Elephant Thermoregulation and Spatial Use
How does temperature affect an elephant’s behavior? This research examined temperatures, both that of the environment and climatic conditions and at the same time, the internal temperatures of an elephant’s body and how these affect an elephant’s behavior and use of space, which could have consequences for habitat selection and the impact elephants have on a chosen landscape.
Michael Mole and Shaun D’Araujo, both MSc students at the University of Pretoria’s Conservation Ecology Research Unit studied the affects of the thermal determinants of how elephants use their space. Michael’s research focuses on the potential influence of climate on shade seeking, water use, large tree interactions and fine scale path movements of tame free-ranging elephants. While complimenting this, Shaun is trying to determine the effect of the thermal envelope on the skin and core temperature within an elephant and discern the thermal determinants of shade seeking by the physiological consequences of sun, shade, swimming and mud bathing for elephants under natural conditions. To read more about this interesting work: https://elephantswithoutborders.org/blog/?p=1412
HerpesVirus (EEHVs)
Both Asian and African elephants are at risk for the infectious diseases of tuberculosis and herpes virus infections. Both diseases have emerged as significant health risks for captive and wild elephants in the last 20 years.

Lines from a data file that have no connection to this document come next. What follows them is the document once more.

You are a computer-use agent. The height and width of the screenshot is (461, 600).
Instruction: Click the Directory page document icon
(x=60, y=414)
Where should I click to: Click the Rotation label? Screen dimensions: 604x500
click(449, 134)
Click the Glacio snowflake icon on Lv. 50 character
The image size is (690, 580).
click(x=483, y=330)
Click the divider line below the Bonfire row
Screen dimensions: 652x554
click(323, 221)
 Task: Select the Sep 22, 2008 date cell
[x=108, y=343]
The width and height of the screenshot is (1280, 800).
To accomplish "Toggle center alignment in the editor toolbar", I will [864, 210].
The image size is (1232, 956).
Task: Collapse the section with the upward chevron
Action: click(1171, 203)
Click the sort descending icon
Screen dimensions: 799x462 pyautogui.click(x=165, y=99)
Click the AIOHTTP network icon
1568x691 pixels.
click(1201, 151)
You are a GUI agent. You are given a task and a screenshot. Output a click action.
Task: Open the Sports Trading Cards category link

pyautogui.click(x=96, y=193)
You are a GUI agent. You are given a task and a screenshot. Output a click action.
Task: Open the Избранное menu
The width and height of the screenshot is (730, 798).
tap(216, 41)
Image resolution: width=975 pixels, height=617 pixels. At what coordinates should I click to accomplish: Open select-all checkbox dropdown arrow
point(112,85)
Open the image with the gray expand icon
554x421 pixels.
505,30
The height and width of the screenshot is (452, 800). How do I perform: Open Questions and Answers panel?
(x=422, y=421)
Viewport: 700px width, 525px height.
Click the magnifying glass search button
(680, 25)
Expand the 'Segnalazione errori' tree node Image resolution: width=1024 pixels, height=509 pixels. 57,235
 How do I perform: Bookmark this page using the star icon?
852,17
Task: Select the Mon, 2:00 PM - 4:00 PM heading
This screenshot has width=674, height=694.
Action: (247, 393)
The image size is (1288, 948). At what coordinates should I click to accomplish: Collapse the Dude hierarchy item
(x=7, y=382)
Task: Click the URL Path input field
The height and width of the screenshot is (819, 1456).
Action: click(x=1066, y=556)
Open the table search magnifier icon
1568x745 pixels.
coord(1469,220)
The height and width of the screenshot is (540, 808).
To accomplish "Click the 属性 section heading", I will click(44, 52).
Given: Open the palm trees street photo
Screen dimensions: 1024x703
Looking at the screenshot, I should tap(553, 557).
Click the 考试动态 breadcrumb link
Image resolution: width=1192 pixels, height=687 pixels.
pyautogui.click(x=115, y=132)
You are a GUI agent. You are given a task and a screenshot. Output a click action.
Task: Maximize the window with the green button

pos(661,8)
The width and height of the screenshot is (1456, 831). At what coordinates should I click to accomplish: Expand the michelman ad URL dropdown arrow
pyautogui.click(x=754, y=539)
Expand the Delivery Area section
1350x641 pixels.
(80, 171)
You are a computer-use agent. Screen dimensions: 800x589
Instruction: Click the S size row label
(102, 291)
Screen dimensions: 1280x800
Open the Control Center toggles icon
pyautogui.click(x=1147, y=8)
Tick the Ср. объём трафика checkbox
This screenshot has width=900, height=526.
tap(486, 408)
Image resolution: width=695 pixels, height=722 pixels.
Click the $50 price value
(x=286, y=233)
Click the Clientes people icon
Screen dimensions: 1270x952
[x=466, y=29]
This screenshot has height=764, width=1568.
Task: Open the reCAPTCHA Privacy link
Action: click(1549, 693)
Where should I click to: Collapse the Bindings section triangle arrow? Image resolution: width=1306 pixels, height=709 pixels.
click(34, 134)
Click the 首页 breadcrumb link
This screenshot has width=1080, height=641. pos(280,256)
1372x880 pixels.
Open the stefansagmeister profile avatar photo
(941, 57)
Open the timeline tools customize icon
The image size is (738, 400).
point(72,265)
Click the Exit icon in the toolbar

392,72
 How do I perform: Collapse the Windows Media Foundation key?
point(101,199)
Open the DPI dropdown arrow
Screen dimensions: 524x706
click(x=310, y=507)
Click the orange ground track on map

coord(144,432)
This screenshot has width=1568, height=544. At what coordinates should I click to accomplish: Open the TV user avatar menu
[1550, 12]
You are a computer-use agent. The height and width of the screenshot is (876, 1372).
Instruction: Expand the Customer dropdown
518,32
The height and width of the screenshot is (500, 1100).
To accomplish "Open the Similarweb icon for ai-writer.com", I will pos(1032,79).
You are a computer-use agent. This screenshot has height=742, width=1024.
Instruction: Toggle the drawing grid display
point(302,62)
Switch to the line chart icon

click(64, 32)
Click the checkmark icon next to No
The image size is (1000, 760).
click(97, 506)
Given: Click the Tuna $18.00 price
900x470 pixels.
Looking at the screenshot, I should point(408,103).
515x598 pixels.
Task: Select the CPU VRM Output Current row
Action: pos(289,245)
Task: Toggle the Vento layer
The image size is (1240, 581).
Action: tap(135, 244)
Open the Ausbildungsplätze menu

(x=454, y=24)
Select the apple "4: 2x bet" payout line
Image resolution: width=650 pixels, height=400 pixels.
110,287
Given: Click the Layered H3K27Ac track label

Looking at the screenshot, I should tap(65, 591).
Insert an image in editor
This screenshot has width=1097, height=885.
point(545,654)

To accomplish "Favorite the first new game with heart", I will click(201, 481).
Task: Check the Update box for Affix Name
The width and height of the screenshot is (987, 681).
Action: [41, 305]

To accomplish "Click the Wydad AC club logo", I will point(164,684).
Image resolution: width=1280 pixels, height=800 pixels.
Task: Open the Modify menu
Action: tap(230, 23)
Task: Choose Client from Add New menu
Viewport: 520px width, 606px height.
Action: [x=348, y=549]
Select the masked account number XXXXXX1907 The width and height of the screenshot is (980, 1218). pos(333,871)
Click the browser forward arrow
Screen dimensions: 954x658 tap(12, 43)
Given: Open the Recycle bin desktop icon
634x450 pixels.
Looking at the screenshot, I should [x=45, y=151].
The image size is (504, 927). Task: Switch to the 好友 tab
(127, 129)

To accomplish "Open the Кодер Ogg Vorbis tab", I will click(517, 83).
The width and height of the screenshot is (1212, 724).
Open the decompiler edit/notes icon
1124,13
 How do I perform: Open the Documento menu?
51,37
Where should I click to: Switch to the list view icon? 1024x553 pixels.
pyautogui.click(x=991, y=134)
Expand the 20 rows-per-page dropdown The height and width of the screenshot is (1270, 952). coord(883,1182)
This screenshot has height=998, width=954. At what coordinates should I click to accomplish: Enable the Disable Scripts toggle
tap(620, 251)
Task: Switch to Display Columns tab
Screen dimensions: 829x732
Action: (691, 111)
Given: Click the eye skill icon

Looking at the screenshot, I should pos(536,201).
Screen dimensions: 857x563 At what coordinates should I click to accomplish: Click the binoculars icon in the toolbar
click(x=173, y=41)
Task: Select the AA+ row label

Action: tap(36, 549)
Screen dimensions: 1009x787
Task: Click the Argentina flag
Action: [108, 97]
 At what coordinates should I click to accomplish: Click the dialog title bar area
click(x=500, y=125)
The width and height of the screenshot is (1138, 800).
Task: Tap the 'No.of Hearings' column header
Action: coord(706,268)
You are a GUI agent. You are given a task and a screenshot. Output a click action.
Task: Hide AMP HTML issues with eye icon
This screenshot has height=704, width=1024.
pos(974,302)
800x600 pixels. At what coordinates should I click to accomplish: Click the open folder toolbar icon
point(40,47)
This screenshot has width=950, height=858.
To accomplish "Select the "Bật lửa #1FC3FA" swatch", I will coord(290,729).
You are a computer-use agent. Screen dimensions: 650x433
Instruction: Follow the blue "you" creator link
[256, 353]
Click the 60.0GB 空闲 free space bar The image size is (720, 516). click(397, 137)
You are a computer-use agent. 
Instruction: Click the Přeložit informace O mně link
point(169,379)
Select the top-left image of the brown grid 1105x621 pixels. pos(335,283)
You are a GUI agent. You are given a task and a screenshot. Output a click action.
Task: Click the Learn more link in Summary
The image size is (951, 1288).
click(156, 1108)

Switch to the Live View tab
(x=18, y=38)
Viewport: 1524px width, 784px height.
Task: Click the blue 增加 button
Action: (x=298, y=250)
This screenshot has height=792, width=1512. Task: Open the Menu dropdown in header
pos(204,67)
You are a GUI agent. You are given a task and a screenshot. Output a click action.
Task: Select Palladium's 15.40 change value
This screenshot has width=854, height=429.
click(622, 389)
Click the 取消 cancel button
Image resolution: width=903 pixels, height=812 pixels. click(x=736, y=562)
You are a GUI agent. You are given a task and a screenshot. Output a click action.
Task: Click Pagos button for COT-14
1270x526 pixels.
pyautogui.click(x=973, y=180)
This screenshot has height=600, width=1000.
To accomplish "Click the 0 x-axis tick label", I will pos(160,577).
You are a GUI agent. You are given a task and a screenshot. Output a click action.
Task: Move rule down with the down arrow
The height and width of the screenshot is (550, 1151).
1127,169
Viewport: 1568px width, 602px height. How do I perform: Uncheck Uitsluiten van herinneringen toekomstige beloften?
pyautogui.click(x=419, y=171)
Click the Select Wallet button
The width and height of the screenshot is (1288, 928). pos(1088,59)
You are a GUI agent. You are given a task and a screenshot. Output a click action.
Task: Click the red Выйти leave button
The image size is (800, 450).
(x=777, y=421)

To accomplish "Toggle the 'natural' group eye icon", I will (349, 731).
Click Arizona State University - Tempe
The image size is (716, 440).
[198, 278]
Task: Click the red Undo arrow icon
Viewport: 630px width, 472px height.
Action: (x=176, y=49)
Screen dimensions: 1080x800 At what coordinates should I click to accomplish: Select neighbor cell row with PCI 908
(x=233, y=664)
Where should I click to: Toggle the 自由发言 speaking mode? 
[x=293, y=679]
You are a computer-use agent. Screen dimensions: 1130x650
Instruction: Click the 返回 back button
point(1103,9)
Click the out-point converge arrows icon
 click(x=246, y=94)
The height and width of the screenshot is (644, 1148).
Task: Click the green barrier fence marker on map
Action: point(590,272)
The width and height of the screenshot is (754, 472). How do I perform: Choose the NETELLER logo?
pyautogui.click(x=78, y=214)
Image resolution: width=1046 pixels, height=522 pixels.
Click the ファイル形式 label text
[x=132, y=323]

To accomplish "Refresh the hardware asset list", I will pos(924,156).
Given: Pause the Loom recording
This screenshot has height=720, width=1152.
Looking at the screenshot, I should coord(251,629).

A family of Elephant Endotheliotropic Herpesvirus (EEHVs) was discovered when a captive animal died of acute, sudden onset hemorrhagic disease An additional 47 cases with 90% fatality have subsequently been identified across North America, Europe, and Asia.
EWB is contributing to an important study with Virginia Pearson from Princeton University and host of other collaborative researchers on identifying genetic factors influencing susceptibility to infection and disease progression. Such results can assist captive breeding programs, contribute toward understanding disease transmission, and guide the movement of animals both in the wild and in captivity.